Short problem:
Copy these lines of the records word for word, beginning at the line that has "You are a computer-use agent. 1080x524" and stopping after the line that has "Action: (92, 272)".

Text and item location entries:
━━━━━━━━━━━━━━━━━━━━
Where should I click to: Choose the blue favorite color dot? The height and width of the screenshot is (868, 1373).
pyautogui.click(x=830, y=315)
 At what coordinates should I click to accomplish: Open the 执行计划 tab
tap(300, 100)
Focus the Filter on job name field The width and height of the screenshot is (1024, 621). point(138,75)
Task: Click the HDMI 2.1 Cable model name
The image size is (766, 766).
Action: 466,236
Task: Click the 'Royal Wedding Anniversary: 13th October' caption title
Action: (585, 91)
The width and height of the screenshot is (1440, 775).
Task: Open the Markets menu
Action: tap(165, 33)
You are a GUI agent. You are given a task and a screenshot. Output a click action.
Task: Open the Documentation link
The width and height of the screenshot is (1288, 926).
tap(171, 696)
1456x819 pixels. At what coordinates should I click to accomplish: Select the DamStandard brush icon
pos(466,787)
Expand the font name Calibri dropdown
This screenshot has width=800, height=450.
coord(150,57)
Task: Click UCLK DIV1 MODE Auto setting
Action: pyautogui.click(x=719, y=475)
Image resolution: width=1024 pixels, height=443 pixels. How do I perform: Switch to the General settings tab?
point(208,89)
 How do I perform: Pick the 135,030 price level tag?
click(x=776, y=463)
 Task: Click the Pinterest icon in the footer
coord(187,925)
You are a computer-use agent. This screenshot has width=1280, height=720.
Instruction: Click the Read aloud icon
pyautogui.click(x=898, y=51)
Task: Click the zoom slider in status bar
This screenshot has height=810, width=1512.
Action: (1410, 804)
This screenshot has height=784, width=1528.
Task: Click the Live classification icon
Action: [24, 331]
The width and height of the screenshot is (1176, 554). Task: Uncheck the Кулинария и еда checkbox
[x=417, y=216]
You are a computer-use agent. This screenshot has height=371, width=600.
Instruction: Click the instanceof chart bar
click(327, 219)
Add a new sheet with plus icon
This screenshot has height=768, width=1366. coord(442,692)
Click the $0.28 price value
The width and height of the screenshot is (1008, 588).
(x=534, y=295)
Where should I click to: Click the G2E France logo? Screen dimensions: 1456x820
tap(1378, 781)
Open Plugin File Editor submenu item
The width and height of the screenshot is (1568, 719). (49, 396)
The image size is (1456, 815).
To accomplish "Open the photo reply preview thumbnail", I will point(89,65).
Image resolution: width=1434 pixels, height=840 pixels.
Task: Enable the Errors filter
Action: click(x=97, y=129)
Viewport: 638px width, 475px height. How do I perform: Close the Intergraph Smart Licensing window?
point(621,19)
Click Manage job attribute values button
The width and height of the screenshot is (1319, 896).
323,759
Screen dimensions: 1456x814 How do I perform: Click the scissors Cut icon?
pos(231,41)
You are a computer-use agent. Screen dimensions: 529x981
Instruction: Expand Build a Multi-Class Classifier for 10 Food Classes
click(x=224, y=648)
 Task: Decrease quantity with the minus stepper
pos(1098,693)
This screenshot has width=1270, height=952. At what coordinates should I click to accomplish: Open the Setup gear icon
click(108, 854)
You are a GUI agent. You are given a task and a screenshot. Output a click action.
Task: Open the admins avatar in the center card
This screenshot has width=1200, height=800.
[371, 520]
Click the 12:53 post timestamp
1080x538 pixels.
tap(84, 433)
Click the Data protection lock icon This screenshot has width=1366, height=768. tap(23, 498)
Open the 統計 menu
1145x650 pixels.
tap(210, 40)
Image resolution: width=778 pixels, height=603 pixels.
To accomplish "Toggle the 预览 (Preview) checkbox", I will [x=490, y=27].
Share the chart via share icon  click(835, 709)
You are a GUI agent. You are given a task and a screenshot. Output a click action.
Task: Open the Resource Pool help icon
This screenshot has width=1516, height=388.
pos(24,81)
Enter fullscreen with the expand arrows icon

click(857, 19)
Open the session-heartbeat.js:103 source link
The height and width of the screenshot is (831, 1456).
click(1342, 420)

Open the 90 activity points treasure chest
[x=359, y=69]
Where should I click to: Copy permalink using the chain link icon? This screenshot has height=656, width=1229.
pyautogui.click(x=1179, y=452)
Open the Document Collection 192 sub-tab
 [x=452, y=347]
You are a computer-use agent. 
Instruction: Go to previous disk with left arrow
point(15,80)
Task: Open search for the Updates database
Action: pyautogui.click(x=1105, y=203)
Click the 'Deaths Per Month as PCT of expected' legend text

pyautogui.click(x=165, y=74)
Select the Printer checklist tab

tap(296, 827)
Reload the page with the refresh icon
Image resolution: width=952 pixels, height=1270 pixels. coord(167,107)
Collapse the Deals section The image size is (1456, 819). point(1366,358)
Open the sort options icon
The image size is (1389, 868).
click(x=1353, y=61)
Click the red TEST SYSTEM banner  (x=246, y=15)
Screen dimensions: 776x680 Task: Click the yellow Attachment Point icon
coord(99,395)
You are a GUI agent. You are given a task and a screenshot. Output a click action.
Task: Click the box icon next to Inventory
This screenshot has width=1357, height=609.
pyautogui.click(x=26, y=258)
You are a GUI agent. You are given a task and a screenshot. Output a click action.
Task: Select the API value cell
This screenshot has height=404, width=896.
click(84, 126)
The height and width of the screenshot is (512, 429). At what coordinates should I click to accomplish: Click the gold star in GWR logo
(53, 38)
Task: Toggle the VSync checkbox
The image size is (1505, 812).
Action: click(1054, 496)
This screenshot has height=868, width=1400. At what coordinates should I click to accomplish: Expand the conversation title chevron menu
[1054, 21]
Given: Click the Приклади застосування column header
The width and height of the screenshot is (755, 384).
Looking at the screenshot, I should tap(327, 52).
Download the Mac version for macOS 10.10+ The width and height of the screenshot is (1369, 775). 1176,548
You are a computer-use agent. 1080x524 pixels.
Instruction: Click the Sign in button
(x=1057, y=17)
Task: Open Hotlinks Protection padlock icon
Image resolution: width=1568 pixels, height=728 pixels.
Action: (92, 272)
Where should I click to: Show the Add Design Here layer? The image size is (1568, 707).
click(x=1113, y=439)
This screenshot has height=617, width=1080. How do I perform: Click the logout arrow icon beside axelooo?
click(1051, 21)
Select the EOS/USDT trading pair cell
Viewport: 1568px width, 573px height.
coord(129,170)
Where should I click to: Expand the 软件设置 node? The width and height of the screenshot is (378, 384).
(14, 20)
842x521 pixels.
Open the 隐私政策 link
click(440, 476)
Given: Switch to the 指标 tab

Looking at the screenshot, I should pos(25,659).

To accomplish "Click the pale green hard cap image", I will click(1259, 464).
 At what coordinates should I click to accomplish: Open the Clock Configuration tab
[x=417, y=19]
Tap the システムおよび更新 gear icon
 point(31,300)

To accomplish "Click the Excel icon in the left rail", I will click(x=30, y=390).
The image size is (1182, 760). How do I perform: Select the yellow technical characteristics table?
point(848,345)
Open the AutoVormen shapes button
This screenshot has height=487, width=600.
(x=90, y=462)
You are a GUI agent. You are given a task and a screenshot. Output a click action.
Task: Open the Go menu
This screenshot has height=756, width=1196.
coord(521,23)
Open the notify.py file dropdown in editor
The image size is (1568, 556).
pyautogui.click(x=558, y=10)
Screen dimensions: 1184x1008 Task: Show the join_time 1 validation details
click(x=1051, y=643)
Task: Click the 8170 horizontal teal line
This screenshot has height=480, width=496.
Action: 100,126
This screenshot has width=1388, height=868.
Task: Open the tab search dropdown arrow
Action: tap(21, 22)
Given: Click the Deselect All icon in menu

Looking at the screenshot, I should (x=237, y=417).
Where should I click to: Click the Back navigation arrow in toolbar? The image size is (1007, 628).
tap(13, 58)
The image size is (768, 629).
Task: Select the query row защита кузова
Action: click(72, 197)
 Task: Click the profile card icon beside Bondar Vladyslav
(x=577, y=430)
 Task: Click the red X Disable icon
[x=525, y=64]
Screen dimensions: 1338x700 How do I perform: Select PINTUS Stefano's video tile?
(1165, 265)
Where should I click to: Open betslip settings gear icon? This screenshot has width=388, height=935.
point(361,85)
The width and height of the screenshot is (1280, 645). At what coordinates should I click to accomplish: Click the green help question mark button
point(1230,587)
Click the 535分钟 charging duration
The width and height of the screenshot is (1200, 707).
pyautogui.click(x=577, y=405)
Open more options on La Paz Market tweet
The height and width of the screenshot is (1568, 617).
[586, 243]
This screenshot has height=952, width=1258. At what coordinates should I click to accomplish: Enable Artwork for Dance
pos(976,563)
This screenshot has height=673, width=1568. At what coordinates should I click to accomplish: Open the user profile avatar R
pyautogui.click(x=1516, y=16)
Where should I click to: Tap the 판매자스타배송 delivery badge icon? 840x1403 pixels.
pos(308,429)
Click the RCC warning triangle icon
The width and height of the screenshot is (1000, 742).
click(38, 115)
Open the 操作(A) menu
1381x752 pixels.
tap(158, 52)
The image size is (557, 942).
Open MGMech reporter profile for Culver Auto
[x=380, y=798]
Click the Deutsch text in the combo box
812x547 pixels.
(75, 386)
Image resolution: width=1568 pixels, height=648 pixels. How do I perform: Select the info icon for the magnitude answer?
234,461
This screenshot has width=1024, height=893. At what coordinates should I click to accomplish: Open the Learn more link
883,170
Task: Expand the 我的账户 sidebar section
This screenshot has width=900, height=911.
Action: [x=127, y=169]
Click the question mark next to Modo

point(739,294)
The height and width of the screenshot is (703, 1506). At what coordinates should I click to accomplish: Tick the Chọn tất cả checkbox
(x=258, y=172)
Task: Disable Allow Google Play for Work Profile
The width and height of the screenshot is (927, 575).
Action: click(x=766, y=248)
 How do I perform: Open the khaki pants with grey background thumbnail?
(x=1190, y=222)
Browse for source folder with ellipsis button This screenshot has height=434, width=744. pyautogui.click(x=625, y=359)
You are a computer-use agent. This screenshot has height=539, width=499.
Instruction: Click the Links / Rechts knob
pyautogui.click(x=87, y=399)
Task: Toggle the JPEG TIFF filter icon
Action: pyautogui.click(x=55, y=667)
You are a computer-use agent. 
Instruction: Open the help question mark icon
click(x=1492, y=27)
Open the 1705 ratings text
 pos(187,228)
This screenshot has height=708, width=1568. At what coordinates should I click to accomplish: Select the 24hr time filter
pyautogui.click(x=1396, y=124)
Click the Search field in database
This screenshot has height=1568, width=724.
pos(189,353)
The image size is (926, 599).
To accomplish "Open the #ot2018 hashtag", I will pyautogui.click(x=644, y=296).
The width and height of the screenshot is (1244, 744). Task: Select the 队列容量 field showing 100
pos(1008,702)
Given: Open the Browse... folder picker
━━━━━━━━━━━━━━━━━━━━
The answer:
You are a computer-use agent. 1080x524 pixels.
Instruction: Click the Sign in button
(x=1057, y=17)
Task: Open Hotlinks Protection padlock icon
Image resolution: width=1568 pixels, height=728 pixels.
Action: (92, 272)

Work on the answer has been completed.